■ **WHAT IS EXPECTED**: Look through the listing below for the string "sidebar". Show each line where it occurs.

■ **THE INPUT**:

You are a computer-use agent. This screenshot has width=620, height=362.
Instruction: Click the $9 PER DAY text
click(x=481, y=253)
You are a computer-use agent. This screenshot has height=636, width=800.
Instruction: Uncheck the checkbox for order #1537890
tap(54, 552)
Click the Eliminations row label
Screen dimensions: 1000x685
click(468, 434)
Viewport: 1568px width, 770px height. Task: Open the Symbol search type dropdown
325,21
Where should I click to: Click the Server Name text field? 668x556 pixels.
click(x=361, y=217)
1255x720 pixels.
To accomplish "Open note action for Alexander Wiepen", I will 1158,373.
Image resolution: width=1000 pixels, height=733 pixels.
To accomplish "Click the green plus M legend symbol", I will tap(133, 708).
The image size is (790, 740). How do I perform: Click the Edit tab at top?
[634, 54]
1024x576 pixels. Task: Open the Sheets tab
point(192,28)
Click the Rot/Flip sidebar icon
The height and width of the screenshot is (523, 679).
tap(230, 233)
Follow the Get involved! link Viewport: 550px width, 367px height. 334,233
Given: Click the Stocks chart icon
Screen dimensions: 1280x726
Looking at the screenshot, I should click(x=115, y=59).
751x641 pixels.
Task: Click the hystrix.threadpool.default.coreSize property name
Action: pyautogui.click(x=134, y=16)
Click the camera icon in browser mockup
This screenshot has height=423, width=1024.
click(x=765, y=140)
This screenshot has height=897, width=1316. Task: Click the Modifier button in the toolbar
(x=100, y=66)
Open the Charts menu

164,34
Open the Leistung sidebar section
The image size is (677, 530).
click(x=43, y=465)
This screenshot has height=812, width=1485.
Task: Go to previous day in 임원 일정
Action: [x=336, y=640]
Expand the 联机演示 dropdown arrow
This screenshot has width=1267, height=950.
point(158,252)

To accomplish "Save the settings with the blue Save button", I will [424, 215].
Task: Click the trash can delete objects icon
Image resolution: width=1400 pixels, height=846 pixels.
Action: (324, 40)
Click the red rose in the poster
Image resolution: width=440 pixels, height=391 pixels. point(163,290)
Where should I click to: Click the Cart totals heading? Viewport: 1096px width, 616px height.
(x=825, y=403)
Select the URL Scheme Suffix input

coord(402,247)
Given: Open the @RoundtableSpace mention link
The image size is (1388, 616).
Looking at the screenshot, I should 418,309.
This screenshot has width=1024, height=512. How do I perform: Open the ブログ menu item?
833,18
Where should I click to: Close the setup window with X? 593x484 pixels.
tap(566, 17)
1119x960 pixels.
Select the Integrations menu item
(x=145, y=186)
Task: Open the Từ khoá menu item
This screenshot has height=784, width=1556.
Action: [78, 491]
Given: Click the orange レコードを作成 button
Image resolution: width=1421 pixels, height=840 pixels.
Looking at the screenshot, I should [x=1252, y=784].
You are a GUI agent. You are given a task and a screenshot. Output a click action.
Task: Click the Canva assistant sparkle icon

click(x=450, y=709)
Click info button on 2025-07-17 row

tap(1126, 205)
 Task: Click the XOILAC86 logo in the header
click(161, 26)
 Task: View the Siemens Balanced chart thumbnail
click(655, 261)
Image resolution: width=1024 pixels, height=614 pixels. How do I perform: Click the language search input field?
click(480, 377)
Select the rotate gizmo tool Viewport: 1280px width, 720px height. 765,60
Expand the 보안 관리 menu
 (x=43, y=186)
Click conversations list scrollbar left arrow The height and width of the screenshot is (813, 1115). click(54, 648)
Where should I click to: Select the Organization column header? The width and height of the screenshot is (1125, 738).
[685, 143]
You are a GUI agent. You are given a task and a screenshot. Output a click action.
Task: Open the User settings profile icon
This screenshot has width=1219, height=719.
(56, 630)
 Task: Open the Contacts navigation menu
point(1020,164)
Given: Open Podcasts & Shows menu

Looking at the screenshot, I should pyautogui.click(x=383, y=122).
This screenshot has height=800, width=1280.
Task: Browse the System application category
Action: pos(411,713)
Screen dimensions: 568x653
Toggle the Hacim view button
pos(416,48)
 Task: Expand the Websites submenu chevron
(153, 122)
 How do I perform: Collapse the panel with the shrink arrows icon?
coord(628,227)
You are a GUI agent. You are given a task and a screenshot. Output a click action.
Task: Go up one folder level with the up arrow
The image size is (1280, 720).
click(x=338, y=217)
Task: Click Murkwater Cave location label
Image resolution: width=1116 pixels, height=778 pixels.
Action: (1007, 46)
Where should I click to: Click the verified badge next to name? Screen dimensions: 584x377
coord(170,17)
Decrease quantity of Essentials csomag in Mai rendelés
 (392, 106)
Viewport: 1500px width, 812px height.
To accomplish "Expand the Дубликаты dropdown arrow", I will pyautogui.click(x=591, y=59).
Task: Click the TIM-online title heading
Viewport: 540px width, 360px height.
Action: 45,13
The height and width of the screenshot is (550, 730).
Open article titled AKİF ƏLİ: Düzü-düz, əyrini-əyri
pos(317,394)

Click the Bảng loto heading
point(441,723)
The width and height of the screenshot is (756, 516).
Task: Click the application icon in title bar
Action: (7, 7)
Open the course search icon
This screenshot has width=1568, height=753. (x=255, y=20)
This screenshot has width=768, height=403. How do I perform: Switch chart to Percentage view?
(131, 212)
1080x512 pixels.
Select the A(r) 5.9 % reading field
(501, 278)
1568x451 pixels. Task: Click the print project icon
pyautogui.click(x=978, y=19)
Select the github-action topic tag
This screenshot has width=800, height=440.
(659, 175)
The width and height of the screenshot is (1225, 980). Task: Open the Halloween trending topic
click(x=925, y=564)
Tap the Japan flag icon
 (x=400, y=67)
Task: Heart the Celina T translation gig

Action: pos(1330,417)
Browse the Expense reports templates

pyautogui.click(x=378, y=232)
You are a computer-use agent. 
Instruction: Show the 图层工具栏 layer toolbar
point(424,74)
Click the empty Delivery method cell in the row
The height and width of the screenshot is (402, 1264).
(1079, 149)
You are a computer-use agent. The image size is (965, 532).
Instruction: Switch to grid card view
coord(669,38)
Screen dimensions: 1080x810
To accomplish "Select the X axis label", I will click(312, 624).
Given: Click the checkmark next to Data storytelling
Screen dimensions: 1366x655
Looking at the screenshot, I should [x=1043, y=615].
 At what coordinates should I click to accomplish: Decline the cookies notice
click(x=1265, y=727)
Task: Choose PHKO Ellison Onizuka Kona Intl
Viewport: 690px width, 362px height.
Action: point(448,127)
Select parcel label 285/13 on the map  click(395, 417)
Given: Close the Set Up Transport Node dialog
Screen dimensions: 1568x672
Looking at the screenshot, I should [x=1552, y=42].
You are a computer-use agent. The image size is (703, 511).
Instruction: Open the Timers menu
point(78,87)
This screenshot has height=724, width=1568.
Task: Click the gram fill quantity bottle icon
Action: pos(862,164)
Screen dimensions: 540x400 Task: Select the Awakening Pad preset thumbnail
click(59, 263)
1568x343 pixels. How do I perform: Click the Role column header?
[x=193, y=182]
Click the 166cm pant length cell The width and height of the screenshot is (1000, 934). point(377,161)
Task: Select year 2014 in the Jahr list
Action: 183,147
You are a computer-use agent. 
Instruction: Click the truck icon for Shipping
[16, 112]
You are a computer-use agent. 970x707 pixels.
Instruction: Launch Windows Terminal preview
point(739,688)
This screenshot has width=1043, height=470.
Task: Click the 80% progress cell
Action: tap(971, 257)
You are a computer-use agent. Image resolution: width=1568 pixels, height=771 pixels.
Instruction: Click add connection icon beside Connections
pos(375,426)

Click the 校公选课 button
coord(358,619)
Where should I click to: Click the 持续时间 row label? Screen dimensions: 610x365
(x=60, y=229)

■ **SOLVED EXERCISE**:
Click the Rot/Flip sidebar icon
Open the Leistung sidebar section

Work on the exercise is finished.